- Saddle Butte Township Location within North Dakota
- Coordinates: 47°01′24″N 103°59′01″W﻿ / ﻿47.02333°N 103.98361°W
- Country: United States
- State: North Dakota
- County: Golden Valley

Area
- • Total: 35.45 sq mi (91.81 km^{2})
- • Land: 35.27 sq mi (91.35 km^{2})
- • Water: 0.18 sq mi (0.46 km^{2})
- Elevation: 2,707 ft (825 m)

Population (2020)
- • Total: 41
- • Density: 1.2/sq mi (0.45/km^{2})
- Time zone: UTC-7 (Mountain (MST))
- • Summer (DST): UTC-6 (MDT)
- ZIP code: 58621 (Beach)
- Area code: 701
- FIPS code: 38-69580
- GNIS feature ID: 1037074

= Saddle Butte Township, North Dakota =

Saddle Butte Township is a township in Golden Valley County, North Dakota, United States. The population was 41 at the 2020 census, up from 25 in 2010; the population was 27 in 2000.

==Geography==
Saddle Butte Township has a total area of 35.449 sqmi, of which 35.271 sqmi is land and 0.178 sqmi is water.
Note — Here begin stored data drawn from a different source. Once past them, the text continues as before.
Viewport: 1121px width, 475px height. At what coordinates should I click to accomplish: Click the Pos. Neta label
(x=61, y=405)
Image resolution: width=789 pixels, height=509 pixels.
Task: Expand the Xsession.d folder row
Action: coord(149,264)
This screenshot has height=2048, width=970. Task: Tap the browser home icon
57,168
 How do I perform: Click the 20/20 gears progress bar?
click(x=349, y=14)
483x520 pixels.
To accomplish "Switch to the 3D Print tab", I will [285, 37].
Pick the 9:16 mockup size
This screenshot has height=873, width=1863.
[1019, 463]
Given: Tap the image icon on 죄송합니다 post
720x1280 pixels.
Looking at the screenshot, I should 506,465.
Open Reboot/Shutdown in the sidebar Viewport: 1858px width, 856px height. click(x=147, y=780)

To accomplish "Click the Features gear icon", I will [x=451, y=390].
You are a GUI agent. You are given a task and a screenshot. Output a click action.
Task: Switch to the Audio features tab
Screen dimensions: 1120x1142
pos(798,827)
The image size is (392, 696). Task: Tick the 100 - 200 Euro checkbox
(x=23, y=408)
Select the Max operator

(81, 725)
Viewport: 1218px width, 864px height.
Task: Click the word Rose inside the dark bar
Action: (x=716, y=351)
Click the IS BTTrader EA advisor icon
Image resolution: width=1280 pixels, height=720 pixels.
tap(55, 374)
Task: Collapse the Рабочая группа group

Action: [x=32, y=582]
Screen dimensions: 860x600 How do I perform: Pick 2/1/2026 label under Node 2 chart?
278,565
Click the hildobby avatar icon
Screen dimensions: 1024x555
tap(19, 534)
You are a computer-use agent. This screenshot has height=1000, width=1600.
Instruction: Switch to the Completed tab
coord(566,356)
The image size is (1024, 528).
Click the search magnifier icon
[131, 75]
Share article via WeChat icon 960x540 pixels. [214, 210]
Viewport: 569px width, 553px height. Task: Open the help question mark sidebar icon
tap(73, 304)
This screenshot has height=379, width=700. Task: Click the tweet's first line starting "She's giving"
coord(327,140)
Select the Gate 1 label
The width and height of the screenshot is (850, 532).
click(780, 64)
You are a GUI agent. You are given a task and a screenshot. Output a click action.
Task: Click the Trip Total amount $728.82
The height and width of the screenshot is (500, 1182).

The township is located on the western border of the county and the state. It borders the following other townships in Golden Valley County:
- Elk Creek—northeast corner
- Delhi—east
- Beach—south
It is bordered to the north by Elmwood Unorganized Territory, formerly Elmwood Township.